### YOUR INSTRUCTIONS
In the listing below, find the line containing "The image size is (1247, 729).". Write out that line and every line after it to the end, exactly and only those.

============================================================

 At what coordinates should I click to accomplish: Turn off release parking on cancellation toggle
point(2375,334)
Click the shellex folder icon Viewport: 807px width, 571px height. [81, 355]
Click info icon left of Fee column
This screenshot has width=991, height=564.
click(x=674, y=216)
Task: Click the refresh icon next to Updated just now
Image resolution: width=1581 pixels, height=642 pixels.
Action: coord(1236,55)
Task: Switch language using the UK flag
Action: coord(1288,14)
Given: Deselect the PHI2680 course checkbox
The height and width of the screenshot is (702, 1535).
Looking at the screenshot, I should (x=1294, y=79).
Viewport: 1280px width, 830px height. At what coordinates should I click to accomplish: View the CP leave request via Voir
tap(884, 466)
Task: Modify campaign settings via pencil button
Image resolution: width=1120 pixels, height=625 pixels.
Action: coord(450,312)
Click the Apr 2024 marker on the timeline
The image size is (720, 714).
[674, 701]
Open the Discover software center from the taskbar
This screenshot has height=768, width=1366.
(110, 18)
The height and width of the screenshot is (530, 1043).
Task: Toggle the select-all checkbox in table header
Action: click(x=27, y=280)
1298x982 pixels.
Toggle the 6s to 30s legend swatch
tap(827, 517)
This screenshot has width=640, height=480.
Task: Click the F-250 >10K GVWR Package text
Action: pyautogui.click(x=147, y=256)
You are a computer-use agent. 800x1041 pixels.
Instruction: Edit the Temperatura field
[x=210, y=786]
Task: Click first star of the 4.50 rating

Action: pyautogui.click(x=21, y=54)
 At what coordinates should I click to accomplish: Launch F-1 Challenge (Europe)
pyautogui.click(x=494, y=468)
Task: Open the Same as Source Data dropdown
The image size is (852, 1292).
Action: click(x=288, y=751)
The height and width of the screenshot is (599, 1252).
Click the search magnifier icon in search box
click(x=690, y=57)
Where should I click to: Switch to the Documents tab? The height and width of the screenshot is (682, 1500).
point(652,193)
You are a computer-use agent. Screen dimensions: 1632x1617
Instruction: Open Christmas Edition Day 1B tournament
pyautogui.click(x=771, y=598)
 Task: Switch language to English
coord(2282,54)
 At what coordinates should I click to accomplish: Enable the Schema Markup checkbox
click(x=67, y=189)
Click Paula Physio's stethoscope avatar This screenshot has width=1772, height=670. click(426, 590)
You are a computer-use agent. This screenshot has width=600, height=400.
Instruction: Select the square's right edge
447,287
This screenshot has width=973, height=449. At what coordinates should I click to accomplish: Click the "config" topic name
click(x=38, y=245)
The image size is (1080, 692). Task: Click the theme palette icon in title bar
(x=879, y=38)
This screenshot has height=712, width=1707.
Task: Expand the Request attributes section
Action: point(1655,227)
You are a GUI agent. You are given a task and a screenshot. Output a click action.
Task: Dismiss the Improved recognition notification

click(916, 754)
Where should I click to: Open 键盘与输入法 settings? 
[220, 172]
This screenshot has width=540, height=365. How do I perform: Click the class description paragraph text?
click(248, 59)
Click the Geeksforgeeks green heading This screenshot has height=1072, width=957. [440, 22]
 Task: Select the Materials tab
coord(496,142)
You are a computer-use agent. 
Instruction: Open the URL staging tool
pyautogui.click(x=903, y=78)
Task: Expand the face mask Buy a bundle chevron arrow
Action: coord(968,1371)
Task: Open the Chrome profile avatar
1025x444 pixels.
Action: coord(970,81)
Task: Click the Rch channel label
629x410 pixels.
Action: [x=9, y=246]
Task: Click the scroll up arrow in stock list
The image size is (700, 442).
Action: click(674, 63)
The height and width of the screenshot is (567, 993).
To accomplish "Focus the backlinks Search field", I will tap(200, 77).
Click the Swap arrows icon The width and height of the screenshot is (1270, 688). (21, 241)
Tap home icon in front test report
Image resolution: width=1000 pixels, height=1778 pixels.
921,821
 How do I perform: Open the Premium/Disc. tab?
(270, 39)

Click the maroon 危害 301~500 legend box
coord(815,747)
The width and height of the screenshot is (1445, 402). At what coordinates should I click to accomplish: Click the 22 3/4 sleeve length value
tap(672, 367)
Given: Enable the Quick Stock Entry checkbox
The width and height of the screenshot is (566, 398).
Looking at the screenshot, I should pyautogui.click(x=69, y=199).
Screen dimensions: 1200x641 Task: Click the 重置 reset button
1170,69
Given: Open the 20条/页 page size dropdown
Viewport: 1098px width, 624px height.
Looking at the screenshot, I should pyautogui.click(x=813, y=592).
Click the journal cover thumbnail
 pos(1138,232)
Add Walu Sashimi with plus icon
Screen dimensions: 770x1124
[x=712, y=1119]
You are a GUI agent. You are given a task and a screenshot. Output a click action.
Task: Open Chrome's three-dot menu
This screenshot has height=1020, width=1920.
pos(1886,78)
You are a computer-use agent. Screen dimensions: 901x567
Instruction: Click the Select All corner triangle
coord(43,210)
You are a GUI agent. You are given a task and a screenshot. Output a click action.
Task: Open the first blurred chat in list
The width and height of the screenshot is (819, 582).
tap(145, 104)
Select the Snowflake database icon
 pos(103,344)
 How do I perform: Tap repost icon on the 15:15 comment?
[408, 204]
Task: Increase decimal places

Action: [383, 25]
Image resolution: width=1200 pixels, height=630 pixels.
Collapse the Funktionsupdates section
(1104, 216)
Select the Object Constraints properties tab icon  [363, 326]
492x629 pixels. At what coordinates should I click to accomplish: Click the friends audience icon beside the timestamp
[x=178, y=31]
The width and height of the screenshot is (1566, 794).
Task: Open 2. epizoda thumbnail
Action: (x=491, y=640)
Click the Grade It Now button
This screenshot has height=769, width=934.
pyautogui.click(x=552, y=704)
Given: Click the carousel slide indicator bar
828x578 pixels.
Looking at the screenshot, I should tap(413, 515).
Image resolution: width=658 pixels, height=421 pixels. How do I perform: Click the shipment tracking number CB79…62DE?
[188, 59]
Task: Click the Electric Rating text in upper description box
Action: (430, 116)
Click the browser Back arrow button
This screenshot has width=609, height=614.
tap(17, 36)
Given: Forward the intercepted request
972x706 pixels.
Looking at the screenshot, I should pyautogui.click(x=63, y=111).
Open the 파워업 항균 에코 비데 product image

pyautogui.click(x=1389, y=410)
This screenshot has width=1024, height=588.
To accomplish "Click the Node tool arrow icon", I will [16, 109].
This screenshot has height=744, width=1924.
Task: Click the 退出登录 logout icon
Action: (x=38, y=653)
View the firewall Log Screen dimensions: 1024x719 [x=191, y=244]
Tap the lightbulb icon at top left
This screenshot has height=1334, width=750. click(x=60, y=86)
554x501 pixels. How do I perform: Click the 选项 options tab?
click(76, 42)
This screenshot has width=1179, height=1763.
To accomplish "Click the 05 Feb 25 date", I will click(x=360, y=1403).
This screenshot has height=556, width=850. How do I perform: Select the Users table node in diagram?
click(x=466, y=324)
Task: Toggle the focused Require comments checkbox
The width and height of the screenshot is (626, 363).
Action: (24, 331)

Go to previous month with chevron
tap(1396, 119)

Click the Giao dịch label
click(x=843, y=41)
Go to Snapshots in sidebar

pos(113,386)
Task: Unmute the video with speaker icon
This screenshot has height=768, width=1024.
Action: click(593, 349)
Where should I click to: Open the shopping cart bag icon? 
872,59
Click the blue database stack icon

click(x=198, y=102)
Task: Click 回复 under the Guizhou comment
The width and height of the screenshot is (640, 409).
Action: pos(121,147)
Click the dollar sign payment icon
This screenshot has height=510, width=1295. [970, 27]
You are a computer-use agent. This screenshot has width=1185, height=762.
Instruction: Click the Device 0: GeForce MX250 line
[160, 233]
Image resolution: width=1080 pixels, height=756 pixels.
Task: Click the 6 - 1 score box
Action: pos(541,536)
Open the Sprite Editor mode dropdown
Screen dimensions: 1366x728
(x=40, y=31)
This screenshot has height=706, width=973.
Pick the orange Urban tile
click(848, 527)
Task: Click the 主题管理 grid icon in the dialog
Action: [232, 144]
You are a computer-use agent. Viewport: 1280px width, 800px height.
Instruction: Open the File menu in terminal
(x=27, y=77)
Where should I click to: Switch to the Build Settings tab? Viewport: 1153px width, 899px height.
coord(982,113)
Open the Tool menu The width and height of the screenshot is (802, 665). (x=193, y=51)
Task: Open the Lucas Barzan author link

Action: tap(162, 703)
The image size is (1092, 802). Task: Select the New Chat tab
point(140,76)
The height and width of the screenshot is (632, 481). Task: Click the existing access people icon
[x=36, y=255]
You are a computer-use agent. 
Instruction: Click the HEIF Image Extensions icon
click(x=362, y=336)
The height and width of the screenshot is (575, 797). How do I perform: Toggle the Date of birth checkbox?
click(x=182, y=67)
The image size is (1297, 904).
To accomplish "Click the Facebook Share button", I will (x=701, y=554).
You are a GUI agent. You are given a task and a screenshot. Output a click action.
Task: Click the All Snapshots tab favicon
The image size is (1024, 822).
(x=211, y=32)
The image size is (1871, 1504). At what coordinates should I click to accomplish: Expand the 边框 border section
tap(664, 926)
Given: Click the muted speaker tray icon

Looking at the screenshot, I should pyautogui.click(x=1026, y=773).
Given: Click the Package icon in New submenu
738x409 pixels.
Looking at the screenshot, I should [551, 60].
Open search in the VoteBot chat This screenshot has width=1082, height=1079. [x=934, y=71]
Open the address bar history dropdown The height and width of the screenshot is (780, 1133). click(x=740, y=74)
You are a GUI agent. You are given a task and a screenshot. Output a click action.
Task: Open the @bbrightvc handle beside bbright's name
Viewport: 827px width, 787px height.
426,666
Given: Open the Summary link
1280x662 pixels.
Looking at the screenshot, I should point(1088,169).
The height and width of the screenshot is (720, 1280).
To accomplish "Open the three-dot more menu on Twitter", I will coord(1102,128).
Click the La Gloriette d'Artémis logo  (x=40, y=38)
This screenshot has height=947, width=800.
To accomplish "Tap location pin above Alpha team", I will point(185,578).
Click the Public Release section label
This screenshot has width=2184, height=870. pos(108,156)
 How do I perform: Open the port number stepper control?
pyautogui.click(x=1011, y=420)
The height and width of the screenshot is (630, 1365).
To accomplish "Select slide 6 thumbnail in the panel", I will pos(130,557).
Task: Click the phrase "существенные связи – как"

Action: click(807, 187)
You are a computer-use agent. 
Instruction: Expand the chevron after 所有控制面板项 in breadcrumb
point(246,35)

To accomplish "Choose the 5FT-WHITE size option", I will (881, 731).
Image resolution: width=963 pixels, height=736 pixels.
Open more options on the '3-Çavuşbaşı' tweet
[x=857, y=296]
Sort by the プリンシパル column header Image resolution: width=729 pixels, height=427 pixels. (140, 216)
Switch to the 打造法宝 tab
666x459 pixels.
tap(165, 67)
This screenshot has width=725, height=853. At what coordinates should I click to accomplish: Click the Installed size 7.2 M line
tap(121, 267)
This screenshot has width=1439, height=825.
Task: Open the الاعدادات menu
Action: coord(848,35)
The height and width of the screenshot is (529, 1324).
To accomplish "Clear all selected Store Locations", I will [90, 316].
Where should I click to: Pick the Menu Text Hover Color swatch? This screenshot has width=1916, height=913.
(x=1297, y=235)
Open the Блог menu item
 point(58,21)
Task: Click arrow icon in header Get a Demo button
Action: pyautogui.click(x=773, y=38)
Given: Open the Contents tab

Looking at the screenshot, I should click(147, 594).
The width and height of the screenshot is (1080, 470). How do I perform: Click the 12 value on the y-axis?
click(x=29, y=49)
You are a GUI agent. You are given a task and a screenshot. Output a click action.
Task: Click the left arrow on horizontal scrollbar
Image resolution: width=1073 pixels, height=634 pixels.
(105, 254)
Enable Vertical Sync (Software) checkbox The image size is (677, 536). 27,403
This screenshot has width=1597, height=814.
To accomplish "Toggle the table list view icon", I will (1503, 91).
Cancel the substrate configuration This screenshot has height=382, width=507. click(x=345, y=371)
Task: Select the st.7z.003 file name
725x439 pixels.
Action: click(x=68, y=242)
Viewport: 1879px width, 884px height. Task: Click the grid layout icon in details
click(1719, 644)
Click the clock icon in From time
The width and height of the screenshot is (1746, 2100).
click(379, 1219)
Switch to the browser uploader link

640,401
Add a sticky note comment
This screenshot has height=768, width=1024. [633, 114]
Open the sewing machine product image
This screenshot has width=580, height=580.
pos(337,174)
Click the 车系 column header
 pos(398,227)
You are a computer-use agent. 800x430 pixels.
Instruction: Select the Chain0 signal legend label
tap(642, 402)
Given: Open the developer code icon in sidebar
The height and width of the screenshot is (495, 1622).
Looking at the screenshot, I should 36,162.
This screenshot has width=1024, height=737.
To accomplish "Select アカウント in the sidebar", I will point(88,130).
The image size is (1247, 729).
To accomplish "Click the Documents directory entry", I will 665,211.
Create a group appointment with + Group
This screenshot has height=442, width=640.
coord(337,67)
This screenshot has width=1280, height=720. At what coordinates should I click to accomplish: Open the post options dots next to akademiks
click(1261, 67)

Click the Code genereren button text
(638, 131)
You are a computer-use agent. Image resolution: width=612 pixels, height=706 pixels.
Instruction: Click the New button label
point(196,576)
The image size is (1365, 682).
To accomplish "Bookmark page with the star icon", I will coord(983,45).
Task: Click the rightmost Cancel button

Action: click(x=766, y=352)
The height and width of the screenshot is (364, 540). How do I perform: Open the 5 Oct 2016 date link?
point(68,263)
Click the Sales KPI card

============================================================

### OUTPUT BELOW
The image size is (1247, 729).
To accomplish "Click the Documents directory entry", I will 665,211.
Create a group appointment with + Group
This screenshot has height=442, width=640.
coord(337,67)
This screenshot has width=1280, height=720. At what coordinates should I click to accomplish: Open the post options dots next to akademiks
click(1261, 67)

Click the Code genereren button text
(638, 131)
You are a computer-use agent. Image resolution: width=612 pixels, height=706 pixels.
Instruction: Click the New button label
point(196,576)
The image size is (1365, 682).
To accomplish "Bookmark page with the star icon", I will coord(983,45).
Task: Click the rightmost Cancel button

Action: click(x=766, y=352)
The height and width of the screenshot is (364, 540). How do I perform: Open the 5 Oct 2016 date link?
point(68,263)
Click the Sales KPI card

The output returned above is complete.